### [Item-finding records]
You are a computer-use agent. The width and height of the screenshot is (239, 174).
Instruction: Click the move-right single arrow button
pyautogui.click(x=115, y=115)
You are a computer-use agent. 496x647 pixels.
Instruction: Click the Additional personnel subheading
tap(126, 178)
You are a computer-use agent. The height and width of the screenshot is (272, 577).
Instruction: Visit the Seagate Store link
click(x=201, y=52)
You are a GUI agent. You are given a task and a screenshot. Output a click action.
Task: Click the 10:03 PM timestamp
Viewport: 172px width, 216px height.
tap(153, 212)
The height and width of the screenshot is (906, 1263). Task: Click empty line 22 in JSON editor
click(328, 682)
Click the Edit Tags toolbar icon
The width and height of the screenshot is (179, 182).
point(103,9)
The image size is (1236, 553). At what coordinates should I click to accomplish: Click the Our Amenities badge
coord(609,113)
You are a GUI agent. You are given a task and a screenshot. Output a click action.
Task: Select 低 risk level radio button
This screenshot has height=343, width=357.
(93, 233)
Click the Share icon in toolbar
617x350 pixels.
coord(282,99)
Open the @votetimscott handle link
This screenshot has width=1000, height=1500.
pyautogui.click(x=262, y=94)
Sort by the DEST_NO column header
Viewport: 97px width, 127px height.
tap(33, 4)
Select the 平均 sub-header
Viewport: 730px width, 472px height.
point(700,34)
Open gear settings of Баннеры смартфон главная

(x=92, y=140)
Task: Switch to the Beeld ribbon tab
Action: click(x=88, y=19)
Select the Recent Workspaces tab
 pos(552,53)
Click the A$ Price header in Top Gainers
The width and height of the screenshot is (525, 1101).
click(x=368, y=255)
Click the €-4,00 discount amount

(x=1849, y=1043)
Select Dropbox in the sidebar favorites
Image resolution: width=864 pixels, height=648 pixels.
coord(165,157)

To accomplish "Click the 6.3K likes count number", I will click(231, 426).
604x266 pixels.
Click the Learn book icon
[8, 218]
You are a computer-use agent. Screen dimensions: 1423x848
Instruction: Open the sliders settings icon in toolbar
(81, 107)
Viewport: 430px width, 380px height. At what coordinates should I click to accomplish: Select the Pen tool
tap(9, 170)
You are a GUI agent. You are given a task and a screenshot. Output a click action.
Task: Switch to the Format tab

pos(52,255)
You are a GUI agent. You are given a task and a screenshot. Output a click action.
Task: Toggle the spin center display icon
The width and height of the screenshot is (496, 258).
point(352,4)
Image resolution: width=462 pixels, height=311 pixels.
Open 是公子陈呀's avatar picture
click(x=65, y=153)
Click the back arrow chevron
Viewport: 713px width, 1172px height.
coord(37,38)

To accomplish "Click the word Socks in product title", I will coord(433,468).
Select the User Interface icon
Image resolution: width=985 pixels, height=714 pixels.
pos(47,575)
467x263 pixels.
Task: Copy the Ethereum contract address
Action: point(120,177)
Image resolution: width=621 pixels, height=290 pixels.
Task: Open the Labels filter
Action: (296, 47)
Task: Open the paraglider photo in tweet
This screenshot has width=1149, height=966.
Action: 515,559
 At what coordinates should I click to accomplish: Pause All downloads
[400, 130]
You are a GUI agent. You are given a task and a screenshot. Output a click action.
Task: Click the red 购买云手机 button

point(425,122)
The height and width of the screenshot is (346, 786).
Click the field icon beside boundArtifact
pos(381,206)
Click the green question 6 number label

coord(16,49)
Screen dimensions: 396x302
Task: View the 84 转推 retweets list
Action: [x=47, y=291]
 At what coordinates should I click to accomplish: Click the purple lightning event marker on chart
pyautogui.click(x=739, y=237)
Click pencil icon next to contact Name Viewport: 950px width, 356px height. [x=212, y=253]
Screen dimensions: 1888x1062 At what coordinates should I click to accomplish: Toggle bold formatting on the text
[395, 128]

### [GIVEN PROBLEM]
Write out the entire listing again, renaming "computer-use agent" to "desktop agent" everywhere it appears and keeping everything else the same.

### [REPLY]
You are a desktop agent. The width and height of the screenshot is (239, 174).
Instruction: Click the move-right single arrow button
pyautogui.click(x=115, y=115)
You are a desktop agent. 496x647 pixels.
Instruction: Click the Additional personnel subheading
tap(126, 178)
You are a desktop agent. The height and width of the screenshot is (272, 577).
Instruction: Visit the Seagate Store link
click(x=201, y=52)
You are a GUI agent. You are given a task and a screenshot. Output a click action.
Task: Click the 10:03 PM timestamp
Viewport: 172px width, 216px height.
tap(153, 212)
The height and width of the screenshot is (906, 1263). Task: Click empty line 22 in JSON editor
click(328, 682)
Click the Edit Tags toolbar icon
The width and height of the screenshot is (179, 182).
point(103,9)
The image size is (1236, 553). At what coordinates should I click to accomplish: Click the Our Amenities badge
coord(609,113)
You are a GUI agent. You are given a task and a screenshot. Output a click action.
Task: Select 低 risk level radio button
This screenshot has height=343, width=357.
(93, 233)
Click the Share icon in toolbar
617x350 pixels.
coord(282,99)
Open the @votetimscott handle link
This screenshot has width=1000, height=1500.
pyautogui.click(x=262, y=94)
Sort by the DEST_NO column header
Viewport: 97px width, 127px height.
tap(33, 4)
Select the 平均 sub-header
Viewport: 730px width, 472px height.
point(700,34)
Open gear settings of Баннеры смартфон главная

(x=92, y=140)
Task: Switch to the Beeld ribbon tab
Action: click(x=88, y=19)
Select the Recent Workspaces tab
 pos(552,53)
Click the A$ Price header in Top Gainers
The width and height of the screenshot is (525, 1101).
click(x=368, y=255)
Click the €-4,00 discount amount

(x=1849, y=1043)
Select Dropbox in the sidebar favorites
Image resolution: width=864 pixels, height=648 pixels.
coord(165,157)

To accomplish "Click the 6.3K likes count number", I will click(231, 426).
604x266 pixels.
Click the Learn book icon
[8, 218]
You are a desktop agent. Screen dimensions: 1423x848
Instruction: Open the sliders settings icon in toolbar
(81, 107)
Viewport: 430px width, 380px height. At what coordinates should I click to accomplish: Select the Pen tool
tap(9, 170)
You are a GUI agent. You are given a task and a screenshot. Output a click action.
Task: Switch to the Format tab

pos(52,255)
You are a GUI agent. You are given a task and a screenshot. Output a click action.
Task: Toggle the spin center display icon
The width and height of the screenshot is (496, 258).
point(352,4)
Image resolution: width=462 pixels, height=311 pixels.
Open 是公子陈呀's avatar picture
click(x=65, y=153)
Click the back arrow chevron
Viewport: 713px width, 1172px height.
coord(37,38)

To accomplish "Click the word Socks in product title", I will coord(433,468).
Select the User Interface icon
Image resolution: width=985 pixels, height=714 pixels.
pos(47,575)
467x263 pixels.
Task: Copy the Ethereum contract address
Action: point(120,177)
Image resolution: width=621 pixels, height=290 pixels.
Task: Open the Labels filter
Action: (296, 47)
Task: Open the paraglider photo in tweet
This screenshot has width=1149, height=966.
Action: 515,559
 At what coordinates should I click to accomplish: Pause All downloads
[400, 130]
You are a GUI agent. You are given a task and a screenshot. Output a click action.
Task: Click the red 购买云手机 button

point(425,122)
The height and width of the screenshot is (346, 786).
Click the field icon beside boundArtifact
pos(381,206)
Click the green question 6 number label

coord(16,49)
Screen dimensions: 396x302
Task: View the 84 转推 retweets list
Action: [x=47, y=291]
 At what coordinates should I click to accomplish: Click the purple lightning event marker on chart
pyautogui.click(x=739, y=237)
Click pencil icon next to contact Name Viewport: 950px width, 356px height. [x=212, y=253]
Screen dimensions: 1888x1062 At what coordinates should I click to accomplish: Toggle bold formatting on the text
[395, 128]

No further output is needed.